Oct 24, 2014
Home / Eastern Canada / Teaching Agro-Literacy to Chefs

Teaching Agro-Literacy to Chefs

Photo by Jared Sych

SAIT Polytechnic in Calgary has some unique things going on within its Culinary Arts programs. Tom Bornhorst, the Dean of Hospitality and Tourism provided us with a recent tour of their facilities, which includes a well maintained vegetable garden, a charcuterie lab, public market, dining room, breakfast bar, patisserie and equipment galore ranging from wood ovens, steamers, rotisseries
and freezers to meat cutters, fryers and blow torches (chefs apparently use this to add a browning effect and visual appeal to their signature dishes). Bornhorst has an obvious passion for food and a notable generosity of spirit. I first met up with him at a meeting announcing the new Alberta Culinary Tourism Alliance, an organization with the clear mandate of promoting Alberta’s food (producers and chefs) to the world. The son of a butcher, with experience in meat cutting and hospitality, he longs to expose SAIT’s culinary students to all aspects of food – taking into account such things as where their food came from, how it was produced, how it was processed, different factors affecting taste and the principles of
art and architecture.

“Our students graduate with a very broad and thorough understanding of food. We provide them with
the tools necessary to work with food in various different environments. It’s amazing how valuable
knowledge of art, architecture and sustainability can be for a chef”, he says.

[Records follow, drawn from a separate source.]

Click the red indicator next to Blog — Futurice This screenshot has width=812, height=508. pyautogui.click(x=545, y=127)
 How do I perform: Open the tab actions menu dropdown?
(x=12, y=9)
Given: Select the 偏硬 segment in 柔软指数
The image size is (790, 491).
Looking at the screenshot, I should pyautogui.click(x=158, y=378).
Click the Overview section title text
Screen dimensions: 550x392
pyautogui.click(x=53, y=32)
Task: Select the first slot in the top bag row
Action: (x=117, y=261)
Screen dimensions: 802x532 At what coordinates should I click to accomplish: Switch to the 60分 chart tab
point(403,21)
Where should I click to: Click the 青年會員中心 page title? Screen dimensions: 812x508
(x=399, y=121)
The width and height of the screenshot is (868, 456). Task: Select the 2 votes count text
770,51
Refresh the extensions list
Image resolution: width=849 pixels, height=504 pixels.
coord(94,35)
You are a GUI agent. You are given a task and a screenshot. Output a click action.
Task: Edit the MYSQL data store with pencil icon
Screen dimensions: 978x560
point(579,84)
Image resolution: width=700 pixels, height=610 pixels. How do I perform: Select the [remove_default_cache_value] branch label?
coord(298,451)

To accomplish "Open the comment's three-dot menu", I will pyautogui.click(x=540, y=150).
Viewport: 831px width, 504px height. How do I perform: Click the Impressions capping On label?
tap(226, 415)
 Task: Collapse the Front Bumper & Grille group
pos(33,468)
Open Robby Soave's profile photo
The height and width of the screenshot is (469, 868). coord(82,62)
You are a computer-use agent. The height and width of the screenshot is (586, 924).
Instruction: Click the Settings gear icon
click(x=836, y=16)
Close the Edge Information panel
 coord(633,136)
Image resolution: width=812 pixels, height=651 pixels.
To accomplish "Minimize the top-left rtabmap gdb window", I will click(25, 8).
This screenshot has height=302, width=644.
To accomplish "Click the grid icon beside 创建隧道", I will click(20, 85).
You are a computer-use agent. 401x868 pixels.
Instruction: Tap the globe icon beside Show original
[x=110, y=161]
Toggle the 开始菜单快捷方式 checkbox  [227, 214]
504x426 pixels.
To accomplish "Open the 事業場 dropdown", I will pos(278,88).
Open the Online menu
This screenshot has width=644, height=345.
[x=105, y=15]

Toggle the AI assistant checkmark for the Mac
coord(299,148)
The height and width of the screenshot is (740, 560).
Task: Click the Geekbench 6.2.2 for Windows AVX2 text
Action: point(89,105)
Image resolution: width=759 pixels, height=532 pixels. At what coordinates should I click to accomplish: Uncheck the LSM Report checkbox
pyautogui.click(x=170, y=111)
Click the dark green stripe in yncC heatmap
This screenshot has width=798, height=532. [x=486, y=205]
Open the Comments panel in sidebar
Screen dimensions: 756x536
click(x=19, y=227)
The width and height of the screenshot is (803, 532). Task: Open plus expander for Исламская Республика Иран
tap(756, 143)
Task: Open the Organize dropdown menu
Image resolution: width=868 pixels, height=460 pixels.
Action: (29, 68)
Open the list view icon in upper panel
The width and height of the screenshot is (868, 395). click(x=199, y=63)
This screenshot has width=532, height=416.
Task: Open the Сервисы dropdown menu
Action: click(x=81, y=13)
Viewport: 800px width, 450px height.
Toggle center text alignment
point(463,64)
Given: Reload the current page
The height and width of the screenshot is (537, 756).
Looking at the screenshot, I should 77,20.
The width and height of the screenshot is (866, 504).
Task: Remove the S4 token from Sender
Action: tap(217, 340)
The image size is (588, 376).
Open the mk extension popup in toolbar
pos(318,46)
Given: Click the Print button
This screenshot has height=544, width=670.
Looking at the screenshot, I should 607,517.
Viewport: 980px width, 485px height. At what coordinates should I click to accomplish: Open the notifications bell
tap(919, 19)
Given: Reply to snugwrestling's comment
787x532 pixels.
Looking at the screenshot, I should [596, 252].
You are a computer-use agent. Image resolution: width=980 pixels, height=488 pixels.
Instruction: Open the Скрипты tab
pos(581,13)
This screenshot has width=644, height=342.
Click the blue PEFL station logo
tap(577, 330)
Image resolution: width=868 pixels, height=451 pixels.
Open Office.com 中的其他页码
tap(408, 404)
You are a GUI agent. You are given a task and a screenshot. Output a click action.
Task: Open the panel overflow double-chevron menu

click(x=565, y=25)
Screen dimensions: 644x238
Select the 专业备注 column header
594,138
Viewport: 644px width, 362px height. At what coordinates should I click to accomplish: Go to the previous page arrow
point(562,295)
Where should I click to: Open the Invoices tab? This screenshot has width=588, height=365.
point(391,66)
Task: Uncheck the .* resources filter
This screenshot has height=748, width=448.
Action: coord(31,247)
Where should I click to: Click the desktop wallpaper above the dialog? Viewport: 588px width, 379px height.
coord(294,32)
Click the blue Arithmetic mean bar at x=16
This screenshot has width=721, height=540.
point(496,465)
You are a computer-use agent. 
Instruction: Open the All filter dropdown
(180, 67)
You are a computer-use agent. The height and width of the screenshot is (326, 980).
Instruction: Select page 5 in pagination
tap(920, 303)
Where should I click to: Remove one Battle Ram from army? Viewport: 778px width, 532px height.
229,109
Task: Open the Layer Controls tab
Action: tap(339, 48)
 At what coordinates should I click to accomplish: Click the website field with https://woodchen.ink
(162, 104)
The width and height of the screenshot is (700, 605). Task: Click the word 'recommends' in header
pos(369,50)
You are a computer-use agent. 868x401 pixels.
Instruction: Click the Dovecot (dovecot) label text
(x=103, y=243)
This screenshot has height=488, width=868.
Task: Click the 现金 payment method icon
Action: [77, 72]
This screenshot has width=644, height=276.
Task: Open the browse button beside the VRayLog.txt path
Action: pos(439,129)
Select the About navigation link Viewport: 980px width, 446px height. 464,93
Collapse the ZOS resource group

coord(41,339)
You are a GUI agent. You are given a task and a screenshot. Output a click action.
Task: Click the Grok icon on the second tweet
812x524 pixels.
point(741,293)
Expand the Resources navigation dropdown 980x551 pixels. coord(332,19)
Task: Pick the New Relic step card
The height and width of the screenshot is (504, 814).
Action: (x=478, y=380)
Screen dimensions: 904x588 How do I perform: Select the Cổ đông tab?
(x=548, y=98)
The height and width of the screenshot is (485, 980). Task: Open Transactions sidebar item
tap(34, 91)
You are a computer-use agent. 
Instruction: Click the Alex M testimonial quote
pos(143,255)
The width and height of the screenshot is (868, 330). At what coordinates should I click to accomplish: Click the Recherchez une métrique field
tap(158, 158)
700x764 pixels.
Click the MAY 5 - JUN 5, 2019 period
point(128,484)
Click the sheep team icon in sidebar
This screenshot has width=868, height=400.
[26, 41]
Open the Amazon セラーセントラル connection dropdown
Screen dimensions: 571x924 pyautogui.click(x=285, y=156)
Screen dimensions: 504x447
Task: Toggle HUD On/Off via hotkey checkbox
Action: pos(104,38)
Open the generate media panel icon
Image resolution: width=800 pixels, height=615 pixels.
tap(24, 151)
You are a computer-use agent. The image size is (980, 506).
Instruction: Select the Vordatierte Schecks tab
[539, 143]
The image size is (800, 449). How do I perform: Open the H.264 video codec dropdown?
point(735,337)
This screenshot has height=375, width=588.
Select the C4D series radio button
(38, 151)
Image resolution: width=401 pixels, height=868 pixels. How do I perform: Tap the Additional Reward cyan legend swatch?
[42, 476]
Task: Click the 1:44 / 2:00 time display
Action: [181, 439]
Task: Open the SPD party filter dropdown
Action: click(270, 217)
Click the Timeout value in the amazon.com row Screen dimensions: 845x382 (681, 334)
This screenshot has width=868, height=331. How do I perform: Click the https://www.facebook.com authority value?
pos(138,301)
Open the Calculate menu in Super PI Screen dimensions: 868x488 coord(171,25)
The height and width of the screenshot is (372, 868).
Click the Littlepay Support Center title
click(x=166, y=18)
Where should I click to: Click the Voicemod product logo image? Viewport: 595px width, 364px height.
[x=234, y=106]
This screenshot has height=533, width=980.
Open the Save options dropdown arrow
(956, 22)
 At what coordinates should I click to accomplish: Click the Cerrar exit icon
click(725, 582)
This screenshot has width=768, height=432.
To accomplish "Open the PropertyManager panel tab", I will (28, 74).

This philosophy of broader-thinking is quite commonplace with the award-winning Culinary Arts faculty
members. In 2010, Andrew Hewson, an instructor and past recipient of the Cadmus Foundation Trades
Teaching Chair award, approached the Dean with an idea on how to bring culinary students physically
closer to their ingredients. “If they need thyme in a recipe, they should be able to identify it in a
garden”, says Hewson. And so it was created. The on-campus culinary garden is maintained and used
for on-site food preparation in the dining room, breakfast and lunch bar. And the retail shelves of their
market are stocked with student-made jams, jellies and condiments.

“Our approach to teaching embodies what we call agro-literacy. By weaving agricultural messaging into
our teachings, we are creating chefs with a greater appreciation for food and a tighter connection to
their ingredients”, says Bornhorst.

This fall, when classes start up again, farm tours will resume, a downtown Campus will open in Calgary
and the school will officially open its new charcuterie lab. Said to be one of the few of its kind in North
America, the lab will be equipped with steam kettles, sausage makers, and curing equipment. “There’s
a real trend in charcuteries among restaurants and foodies”, says Bornhorst, “This is not a fad”. And
judging from the school’s Culinary Arts waiting list, this school is right on top of the trends.